Tale risultato era però limitato alla scelta del regime patrimoniale da adottare durante il matrimonio, mentre permane(va), come la successiva giurisprudenza avrebbe dimostrato, una netta preclusione circa la negoziabilità delle condizioni di separazione e divorzio. Prima della sentenza in oggetto, La Cassazione, con varie decisioni emesse a partire dall’inizio degli anni ’80, ha escluso la validità di qualsiasi accordo preventivo volto a determinare le conseguenze patrimoniali di un successivo eventuale divorzio, sulla base del rilievo che tali accordi determinano un commercio di status ed incidono su diritti, come quello all’assegno di divorzio, posti a tutela di interessi pubblici, come tali considerati indisponibili.

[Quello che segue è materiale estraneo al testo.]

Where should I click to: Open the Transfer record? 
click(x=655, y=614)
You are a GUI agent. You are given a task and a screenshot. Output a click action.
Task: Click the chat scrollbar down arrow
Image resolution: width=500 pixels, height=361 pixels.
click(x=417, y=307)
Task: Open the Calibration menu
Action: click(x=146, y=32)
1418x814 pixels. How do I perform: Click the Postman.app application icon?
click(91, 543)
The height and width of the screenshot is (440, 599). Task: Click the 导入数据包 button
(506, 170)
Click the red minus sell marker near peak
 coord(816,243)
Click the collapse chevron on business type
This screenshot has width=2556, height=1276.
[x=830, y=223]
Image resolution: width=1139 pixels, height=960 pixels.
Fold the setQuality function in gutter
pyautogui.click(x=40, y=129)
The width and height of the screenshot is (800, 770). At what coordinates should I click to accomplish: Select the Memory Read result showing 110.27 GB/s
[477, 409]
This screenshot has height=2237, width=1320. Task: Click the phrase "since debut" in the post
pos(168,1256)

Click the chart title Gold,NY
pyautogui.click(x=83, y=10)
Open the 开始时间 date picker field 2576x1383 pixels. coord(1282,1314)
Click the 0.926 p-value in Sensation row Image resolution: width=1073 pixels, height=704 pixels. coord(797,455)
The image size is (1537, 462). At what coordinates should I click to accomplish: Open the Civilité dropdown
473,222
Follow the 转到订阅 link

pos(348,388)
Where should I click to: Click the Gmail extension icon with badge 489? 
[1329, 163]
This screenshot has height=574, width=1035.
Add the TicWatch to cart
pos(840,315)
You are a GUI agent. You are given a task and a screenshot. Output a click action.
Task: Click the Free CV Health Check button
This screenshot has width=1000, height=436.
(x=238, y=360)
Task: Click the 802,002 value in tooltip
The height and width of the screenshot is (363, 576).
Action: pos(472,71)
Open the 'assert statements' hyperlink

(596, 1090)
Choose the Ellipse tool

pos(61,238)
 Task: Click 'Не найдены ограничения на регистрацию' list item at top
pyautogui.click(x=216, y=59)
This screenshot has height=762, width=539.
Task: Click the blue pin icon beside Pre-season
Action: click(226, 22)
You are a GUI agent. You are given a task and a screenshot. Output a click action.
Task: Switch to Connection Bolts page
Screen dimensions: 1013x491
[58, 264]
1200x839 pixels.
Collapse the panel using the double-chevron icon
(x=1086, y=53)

Con la sentenza n. 3777 del 1981, in particolare, la Cassazione, ha asserito che la ragione della nullità degli accordi preventivi in vista del divorzio risiede nel fatto che essi condizionano la volontà del coniuge distogliendolo dal contestare la domanda di divorzio e influenzando così le sue scelte personali in tema di status. A questi argomenti la dottrina ha sollevato giuste eccezioni: i) per quanto attiene al “commercio di status”, esso si verificherebbe allorquando un coniuge si obbligasse tramite accordo a presentare domanda di separazione, di divorzio o di annullamento del matrimonio, o a rinunziare a tali domande, e non in caso di mera regolazione preventiva degli effetti della crisi coniugale; ii) per quanto riguarda il carattere indisponibile dell’assegno di divorzio, con riferimento soprattutto alla sua natura assistenziale, si è sostenuto che gli argomenti utilizzabili per l’obbligazione alimentare non sono estensibili all’assegno di divorzio, che non ha come presupposto uno stato di bisogno dell’avente diritto, ma è rivolto a garantire a quest’ultimo un tenore di vita analogo a quello avuto in costanza di matrimonio. Con queste obiezioni la dottrina ha tentato di legittimare l’efficacia dei prenuptial agreements nell’ordinamento italiano, la quale invece, finora era totalmente negata dalla giurisprudenza.
Allo stato delle cose, appare ineludibile un intervento del legislatore che introduca una disciplina degli accordi pre-matrimoniali, tenendo a presente che a colmare l’inerzia legislativa non può essere sufficiente una sentenza, per quanto rilevante ed innovativa, di una sezione semplice della Cassazione.